**Task instructions**. If a line of the data below holds the word "radio", list it.

**Information provided**.
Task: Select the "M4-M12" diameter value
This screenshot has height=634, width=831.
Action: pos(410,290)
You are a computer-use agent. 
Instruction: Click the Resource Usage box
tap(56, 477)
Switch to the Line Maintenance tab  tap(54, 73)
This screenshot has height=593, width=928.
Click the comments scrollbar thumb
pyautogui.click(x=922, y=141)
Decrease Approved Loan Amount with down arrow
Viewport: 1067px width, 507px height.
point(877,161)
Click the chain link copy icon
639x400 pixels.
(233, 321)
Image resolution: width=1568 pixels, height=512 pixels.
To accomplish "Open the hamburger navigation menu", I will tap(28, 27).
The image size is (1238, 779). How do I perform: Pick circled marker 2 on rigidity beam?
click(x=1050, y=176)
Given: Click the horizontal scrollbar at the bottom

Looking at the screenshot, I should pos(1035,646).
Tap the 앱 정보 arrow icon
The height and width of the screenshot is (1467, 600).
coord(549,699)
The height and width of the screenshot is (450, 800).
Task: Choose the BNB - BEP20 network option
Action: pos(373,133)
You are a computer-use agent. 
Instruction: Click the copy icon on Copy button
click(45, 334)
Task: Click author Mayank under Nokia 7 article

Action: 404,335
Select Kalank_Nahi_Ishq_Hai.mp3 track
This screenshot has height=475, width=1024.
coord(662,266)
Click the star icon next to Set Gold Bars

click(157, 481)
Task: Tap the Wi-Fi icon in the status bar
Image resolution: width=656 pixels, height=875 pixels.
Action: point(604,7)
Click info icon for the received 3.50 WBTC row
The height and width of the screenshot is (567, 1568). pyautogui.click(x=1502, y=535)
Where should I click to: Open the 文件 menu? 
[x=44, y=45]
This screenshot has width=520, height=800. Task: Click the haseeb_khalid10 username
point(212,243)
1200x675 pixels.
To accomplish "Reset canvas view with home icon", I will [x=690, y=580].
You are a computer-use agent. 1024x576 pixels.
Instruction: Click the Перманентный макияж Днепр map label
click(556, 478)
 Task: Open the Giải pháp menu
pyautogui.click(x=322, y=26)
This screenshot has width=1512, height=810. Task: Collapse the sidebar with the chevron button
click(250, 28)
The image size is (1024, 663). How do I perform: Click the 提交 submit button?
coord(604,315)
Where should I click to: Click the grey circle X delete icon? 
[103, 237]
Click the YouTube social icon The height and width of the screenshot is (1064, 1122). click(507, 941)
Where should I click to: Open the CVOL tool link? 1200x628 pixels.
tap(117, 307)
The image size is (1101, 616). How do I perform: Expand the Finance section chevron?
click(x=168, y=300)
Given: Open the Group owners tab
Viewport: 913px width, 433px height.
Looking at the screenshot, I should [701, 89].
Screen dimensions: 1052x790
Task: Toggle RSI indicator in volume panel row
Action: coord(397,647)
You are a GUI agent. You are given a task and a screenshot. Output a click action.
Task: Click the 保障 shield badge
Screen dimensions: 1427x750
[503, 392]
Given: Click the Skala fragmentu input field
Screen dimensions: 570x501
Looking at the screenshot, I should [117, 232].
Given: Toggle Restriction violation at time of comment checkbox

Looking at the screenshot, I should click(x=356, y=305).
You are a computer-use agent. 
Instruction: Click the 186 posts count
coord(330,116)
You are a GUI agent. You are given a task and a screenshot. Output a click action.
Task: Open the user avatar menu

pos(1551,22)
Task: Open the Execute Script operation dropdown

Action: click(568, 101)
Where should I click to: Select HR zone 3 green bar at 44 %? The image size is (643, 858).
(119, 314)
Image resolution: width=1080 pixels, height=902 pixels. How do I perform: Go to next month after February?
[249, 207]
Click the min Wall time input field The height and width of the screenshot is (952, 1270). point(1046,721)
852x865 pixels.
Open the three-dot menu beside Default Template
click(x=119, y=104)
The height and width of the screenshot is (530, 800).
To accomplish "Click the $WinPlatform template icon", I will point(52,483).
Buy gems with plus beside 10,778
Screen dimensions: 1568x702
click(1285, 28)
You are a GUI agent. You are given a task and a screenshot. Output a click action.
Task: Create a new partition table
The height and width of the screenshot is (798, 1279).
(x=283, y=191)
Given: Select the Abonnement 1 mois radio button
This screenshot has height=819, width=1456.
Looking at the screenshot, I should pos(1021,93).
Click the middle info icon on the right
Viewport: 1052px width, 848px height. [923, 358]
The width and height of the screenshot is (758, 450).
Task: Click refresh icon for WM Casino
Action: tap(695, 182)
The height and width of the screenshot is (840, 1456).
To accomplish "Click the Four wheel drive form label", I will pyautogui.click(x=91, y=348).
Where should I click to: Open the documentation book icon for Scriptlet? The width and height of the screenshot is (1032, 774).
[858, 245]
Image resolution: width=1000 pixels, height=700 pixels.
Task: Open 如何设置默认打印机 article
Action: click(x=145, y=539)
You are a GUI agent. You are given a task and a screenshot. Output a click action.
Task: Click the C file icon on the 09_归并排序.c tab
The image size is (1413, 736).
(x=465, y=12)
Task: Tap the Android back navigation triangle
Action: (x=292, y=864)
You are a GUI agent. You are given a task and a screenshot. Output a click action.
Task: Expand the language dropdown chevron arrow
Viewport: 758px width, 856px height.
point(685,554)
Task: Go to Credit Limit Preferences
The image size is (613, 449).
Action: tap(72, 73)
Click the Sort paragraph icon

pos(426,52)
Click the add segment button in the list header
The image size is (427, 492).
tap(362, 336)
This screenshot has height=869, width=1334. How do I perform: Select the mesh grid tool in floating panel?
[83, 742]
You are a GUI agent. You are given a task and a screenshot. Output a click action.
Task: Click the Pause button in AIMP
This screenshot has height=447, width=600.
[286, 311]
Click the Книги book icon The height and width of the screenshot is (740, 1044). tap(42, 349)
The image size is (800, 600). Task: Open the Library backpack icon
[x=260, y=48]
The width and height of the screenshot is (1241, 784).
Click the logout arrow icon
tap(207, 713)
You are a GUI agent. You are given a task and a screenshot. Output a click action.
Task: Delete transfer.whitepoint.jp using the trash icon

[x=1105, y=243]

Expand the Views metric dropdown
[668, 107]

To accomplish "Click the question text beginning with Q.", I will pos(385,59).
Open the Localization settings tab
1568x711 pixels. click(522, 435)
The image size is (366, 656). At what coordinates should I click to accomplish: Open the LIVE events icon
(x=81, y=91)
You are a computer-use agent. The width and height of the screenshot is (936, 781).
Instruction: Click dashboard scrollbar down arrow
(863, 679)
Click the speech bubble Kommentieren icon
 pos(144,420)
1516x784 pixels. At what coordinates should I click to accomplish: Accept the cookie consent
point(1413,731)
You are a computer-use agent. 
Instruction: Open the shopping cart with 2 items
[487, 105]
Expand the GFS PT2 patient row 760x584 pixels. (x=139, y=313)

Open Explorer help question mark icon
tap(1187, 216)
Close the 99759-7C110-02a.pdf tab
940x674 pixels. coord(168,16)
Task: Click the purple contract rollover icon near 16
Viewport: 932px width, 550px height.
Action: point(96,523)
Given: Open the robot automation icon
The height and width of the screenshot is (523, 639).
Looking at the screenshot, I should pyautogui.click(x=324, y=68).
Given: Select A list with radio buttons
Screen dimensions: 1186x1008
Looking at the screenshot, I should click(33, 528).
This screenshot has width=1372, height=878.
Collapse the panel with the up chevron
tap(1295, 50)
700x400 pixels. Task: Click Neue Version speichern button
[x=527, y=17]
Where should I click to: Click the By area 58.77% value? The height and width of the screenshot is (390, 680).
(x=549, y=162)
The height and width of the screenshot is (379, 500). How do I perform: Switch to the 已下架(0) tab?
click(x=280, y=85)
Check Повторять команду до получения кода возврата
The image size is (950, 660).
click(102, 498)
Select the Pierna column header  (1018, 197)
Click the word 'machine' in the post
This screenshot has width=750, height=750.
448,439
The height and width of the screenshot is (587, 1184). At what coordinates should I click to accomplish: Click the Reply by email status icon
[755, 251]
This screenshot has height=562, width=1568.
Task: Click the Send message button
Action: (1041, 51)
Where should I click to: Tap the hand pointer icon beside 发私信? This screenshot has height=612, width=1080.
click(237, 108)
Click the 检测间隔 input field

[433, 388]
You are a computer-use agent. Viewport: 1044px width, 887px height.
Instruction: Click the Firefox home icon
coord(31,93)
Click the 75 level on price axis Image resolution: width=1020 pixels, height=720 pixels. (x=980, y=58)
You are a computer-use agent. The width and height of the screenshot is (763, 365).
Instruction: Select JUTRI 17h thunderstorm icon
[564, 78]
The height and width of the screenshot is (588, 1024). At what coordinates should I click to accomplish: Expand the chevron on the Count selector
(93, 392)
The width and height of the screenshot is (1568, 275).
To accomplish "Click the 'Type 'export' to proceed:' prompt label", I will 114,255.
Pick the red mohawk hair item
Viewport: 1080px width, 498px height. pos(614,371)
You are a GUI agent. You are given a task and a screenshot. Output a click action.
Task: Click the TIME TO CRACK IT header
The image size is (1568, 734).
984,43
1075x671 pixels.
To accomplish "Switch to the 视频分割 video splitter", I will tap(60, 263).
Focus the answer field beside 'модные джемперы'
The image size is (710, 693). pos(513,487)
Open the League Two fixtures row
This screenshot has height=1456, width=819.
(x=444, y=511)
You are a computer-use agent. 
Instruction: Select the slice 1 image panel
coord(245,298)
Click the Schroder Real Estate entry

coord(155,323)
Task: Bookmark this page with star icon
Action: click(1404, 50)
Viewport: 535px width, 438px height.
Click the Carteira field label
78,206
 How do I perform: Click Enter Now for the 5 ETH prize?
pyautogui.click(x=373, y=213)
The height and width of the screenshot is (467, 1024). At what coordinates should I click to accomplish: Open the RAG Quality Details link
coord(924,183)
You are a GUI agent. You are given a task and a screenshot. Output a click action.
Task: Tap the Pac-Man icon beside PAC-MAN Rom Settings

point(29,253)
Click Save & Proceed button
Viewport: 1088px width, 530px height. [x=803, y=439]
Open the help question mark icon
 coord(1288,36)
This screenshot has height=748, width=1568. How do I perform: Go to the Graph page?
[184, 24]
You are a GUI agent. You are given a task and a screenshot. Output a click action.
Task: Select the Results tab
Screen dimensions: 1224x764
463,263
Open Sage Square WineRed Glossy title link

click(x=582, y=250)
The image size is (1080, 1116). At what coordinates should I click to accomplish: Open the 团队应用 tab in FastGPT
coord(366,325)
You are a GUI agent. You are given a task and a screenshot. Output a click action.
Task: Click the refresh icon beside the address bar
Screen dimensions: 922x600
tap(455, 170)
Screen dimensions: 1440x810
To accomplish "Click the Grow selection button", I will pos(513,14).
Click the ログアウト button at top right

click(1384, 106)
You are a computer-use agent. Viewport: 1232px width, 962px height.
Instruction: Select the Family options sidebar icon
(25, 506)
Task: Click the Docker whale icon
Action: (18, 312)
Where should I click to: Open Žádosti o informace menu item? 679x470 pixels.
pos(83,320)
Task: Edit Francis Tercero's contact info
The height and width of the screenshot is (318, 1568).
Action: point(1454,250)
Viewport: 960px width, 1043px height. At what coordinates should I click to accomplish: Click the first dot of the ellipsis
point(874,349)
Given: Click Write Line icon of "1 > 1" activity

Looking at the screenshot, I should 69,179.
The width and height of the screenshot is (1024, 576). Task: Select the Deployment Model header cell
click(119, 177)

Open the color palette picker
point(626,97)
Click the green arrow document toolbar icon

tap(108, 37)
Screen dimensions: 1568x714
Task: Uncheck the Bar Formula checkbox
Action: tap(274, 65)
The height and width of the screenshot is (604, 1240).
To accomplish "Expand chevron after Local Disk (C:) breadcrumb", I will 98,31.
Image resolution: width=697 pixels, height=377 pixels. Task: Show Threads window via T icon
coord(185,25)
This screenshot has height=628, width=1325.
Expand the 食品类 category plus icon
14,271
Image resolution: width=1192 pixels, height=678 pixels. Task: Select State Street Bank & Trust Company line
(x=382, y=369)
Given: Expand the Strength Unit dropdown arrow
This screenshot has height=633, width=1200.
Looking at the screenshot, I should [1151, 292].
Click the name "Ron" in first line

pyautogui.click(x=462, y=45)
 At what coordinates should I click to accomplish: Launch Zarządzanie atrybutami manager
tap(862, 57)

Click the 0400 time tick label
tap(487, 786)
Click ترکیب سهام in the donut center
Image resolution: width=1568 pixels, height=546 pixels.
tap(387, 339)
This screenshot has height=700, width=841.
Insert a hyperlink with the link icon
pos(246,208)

**Your response**.
Given: Select the Abonnement 1 mois radio button
Given: Select A list with radio buttons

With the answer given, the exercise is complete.